▶
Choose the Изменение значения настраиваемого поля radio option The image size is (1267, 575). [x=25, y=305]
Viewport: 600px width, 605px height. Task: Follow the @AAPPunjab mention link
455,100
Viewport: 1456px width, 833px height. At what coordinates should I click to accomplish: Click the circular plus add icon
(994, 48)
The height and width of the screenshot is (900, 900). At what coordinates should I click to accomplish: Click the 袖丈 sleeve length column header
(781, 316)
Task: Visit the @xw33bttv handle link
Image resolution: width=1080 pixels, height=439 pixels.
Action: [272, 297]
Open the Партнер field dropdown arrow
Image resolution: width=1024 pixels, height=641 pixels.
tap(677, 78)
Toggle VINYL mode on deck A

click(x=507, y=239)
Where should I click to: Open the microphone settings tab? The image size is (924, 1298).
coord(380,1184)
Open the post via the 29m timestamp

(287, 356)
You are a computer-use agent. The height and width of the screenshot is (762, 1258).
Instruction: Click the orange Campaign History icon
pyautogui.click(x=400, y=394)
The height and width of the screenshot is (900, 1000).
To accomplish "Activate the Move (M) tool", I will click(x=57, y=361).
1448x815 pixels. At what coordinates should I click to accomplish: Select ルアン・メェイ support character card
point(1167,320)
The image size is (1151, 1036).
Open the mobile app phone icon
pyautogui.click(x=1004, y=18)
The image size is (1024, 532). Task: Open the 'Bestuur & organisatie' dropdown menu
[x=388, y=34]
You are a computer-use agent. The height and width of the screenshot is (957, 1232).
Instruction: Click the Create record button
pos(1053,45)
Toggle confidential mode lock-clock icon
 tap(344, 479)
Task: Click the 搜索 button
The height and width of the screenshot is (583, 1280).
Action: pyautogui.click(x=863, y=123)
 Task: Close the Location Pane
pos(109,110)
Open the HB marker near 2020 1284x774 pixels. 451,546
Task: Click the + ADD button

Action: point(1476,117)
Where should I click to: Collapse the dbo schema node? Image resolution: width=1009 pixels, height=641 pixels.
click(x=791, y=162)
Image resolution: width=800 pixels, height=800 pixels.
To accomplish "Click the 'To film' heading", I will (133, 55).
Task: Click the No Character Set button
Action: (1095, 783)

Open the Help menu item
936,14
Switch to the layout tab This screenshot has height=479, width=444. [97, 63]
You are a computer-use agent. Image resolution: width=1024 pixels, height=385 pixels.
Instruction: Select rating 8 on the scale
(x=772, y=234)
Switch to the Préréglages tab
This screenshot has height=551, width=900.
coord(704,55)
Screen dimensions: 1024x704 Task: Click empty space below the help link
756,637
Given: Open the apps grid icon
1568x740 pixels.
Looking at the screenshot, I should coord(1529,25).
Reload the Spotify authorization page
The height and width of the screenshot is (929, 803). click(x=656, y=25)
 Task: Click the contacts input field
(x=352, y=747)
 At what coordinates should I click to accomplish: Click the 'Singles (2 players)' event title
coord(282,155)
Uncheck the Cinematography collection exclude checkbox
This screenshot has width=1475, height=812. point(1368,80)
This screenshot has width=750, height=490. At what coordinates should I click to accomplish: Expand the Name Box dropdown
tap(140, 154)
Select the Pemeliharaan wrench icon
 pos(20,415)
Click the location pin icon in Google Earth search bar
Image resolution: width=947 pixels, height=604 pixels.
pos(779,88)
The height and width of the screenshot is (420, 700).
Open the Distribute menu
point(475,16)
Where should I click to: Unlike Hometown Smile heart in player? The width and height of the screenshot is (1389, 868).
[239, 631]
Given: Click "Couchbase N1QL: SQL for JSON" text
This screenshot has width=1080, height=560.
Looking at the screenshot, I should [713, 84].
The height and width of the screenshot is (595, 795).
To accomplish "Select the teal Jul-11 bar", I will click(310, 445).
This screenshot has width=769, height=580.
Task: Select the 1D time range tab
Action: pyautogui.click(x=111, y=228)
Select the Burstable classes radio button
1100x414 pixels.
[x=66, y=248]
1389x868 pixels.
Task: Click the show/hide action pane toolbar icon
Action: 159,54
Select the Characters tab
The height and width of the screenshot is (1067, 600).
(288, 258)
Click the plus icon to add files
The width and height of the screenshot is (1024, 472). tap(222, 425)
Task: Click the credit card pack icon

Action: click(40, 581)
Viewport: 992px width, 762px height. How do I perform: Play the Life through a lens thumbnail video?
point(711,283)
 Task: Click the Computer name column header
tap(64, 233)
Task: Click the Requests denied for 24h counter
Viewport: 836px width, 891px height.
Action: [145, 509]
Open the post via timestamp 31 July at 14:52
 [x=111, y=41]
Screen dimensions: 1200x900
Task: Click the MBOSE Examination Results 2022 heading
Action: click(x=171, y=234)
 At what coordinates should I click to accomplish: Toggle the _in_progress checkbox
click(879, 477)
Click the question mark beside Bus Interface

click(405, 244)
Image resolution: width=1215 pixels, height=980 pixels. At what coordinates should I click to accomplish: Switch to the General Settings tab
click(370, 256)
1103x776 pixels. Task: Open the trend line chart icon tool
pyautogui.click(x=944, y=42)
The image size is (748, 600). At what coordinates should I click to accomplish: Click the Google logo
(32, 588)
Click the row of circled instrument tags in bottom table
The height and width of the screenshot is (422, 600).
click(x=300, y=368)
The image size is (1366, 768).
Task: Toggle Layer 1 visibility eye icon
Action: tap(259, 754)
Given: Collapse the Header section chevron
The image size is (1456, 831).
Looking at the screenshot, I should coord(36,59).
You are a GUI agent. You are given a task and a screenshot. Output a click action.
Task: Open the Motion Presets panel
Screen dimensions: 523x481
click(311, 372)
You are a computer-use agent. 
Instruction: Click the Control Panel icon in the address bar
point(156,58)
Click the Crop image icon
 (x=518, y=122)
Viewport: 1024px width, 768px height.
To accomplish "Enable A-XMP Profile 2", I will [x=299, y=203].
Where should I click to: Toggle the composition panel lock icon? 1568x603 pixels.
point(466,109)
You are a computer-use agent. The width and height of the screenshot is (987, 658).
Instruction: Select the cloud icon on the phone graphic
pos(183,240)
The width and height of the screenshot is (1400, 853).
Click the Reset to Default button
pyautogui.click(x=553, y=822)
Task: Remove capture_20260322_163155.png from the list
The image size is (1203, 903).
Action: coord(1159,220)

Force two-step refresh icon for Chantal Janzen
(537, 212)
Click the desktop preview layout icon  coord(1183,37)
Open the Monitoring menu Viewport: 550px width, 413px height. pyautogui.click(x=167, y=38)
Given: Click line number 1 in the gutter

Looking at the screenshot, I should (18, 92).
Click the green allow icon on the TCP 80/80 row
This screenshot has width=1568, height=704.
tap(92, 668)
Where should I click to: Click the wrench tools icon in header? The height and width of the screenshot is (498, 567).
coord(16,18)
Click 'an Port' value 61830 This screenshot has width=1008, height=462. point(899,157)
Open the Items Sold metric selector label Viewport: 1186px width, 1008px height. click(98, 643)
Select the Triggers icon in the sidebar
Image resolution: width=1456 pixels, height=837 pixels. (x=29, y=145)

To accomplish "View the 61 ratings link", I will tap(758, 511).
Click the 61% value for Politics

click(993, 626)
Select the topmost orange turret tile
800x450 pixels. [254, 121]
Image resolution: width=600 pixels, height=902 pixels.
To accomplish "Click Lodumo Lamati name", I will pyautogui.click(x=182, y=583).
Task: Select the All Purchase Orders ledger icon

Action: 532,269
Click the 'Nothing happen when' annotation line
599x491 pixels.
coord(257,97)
◀
### [Requirements]
Filter the listing above down to the lines containing the string "layout", copying each of them unchanged.

### [Result below]
Switch to the layout tab This screenshot has height=479, width=444. [97, 63]
Click the desktop preview layout icon  coord(1183,37)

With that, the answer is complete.